(EXCERPT PROVIDED):
* * * *
Sheet metal design is one of the primary areas of focus, and the new release offers new features here, including double wall support, tabs, hinges, gussets, curve wrapping, and marking. Much of the work around sheet metal has been an offshoot of SpaceClaim's relationship with TRUMPF, a $2.1 billion producer of sheet metal fabricating equipment, which chose SpaceClaim in 2010 as the CAD tool it promotes to its own customers for manipulating geometry for manufacturing.

Blake Courter, SpaceClaim's co-founder, went out of his way to play up the sheet metal capabilities in a briefing on the new release. "We're going after sheet metal manufacturing pretty hard over the next six months," he said, underscoring that the area will be a key differentiator for SpaceClaim going forward.

Another core area Courter emphasized in this new release was interoperability -- a critical requirement, he said, for making inroads in the manufacturing production space, particularly in the automotive sector. In this vein, SpaceClaim built on its backing of Siemens PLM Software's JT Open technology with the new release's support for semantic Product Manufacturing Information (PMI). This means SpaceClaim users can leverage JT data in a lightweight format, or they can work with richer, more associative information, including meta data and PMI.

Courter applauded Siemens PLM Software's efforts around JT Open, particularly as far as the format has made inroads into the automotive sector. "Kudos to Siemens for creating a level playing field and making a neutral format for delivering the goods," he said. "The JT Open guys have done the right thing going after ISO certification and paralleling other standards where they can." SpaceClaim is putting its money where its mouth is, Courter said, by becoming a JTOpen and ProSTEP iViP member.

The final area he addressed in SpaceClaim Engineer 2011+ is performance. By leveraging modern hardware and software platforms, including .NET, SpaceClaim designed the CAD modeler to be multithreaded. With the latest release, he says, the software supports multithreaded optimizations for faceting, PowerSelect, and background assembly loading, and there is no feature rebuilding bottleneck.
* * * *
(LISTED ENTRIES):
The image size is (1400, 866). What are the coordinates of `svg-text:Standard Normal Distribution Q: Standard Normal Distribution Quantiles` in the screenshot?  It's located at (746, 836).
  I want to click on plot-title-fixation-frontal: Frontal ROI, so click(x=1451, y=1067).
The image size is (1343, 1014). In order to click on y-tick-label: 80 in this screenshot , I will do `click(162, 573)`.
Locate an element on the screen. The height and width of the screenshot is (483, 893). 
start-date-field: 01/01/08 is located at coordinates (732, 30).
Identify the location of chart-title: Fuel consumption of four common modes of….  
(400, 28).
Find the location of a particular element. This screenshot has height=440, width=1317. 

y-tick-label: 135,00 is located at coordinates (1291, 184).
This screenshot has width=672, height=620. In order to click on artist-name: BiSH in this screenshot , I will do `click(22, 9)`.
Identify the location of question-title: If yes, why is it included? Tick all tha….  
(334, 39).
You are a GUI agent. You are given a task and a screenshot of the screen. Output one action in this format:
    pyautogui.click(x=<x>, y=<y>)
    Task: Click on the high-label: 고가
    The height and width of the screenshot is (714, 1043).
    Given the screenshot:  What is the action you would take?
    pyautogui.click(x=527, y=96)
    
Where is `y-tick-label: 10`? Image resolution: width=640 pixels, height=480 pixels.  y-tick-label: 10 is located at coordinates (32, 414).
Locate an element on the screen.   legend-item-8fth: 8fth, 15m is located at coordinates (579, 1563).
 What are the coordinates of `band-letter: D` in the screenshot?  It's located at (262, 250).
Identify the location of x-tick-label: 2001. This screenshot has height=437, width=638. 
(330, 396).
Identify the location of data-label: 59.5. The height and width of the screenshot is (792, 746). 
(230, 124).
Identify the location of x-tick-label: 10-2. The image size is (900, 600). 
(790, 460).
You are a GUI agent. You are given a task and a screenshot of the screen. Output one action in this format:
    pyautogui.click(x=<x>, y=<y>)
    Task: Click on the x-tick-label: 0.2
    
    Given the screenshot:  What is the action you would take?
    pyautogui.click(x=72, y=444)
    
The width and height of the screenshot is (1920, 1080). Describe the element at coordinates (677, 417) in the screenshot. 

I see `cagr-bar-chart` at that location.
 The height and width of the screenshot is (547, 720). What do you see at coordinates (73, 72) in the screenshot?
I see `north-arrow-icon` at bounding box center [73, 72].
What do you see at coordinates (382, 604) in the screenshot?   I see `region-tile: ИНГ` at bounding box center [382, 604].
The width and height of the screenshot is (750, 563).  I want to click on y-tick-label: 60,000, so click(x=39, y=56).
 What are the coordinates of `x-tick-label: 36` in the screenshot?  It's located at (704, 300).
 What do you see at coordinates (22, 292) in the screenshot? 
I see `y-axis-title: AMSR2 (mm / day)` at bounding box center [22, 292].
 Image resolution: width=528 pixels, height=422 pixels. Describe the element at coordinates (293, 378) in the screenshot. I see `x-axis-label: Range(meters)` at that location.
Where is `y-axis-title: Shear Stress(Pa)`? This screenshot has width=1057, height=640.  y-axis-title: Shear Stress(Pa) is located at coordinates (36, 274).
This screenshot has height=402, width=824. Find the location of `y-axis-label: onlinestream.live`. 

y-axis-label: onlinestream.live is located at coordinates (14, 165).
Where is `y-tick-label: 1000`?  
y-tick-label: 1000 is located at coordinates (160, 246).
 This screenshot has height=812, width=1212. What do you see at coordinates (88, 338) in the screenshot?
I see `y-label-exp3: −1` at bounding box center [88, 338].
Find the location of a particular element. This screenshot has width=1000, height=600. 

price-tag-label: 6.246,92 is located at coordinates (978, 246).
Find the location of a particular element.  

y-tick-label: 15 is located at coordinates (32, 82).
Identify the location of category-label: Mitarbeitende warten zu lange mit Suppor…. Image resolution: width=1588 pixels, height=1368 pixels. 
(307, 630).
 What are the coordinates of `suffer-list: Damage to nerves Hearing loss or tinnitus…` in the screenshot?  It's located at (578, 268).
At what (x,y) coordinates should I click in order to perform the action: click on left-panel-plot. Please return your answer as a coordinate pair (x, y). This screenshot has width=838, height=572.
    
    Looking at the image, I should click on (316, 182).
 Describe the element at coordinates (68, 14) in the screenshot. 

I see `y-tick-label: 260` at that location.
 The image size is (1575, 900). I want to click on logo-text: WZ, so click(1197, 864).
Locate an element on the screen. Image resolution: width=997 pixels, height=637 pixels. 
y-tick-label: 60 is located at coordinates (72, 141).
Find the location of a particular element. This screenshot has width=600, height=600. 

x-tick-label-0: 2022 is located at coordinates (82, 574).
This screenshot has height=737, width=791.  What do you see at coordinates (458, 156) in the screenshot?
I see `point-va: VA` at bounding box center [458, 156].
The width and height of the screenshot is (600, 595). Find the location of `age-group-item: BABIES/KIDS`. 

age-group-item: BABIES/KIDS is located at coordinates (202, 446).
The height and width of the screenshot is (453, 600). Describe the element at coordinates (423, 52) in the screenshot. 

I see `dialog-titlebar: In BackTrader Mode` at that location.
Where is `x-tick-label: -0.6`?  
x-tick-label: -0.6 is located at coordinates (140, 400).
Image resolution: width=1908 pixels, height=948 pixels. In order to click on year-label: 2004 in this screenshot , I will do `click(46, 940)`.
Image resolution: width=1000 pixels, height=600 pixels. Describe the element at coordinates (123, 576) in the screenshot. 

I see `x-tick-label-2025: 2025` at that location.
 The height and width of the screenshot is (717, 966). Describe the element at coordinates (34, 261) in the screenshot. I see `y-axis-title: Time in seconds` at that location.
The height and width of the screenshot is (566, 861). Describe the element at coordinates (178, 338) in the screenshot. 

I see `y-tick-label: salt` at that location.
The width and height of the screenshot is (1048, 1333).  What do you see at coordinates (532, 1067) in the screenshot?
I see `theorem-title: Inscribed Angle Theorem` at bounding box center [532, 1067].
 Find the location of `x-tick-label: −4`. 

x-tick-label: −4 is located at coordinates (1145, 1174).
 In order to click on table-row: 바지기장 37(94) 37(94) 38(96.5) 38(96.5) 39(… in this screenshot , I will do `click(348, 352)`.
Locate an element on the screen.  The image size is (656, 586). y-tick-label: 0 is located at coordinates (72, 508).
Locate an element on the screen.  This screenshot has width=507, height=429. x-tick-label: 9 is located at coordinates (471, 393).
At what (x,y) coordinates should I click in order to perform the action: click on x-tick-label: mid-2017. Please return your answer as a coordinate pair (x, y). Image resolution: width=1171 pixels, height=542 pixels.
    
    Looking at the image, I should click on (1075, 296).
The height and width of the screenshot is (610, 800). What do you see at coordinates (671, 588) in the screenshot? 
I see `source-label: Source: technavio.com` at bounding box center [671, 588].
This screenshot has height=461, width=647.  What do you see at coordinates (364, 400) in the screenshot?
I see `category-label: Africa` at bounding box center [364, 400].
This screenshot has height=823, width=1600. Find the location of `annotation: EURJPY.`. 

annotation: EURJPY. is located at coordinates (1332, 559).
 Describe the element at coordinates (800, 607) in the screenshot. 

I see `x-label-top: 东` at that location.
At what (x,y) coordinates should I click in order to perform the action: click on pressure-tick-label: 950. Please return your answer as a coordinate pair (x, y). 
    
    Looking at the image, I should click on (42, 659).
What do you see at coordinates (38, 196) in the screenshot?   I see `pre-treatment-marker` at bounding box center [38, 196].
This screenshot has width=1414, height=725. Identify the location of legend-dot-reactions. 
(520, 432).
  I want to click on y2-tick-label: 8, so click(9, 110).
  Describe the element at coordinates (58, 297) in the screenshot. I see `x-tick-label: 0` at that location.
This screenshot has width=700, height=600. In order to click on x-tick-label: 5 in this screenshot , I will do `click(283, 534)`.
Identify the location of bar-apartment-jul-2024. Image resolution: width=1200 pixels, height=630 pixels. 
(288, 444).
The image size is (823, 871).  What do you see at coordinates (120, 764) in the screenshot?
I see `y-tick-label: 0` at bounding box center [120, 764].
* * * *
(TASK 1):
From the SpaceClaim excerpt, reproduce word for word the passage between "Sheet metal design" and "geometry for manufacturing.", inclusive.
(TASK 2):
List every new sheet metal feature that the SpaceClaim excerpt names for the new release.

(EXERCISE SOLUTION 1):
Sheet metal design is one of the primary areas of focus, and the new release offers new features here, including double wall support, tabs, hinges, gussets, curve wrapping, and marking. Much of the work around sheet metal has been an offshoot of SpaceClaim's relationship with TRUMPF, a $2.1 billion producer of sheet metal fabricating equipment, which chose SpaceClaim in 2010 as the CAD tool it promotes to its own customers for manipulating geometry for manufacturing.

(EXERCISE SOLUTION 2):
- double wall support
- tabs
- hinges
- gussets
- curve wrapping
- marking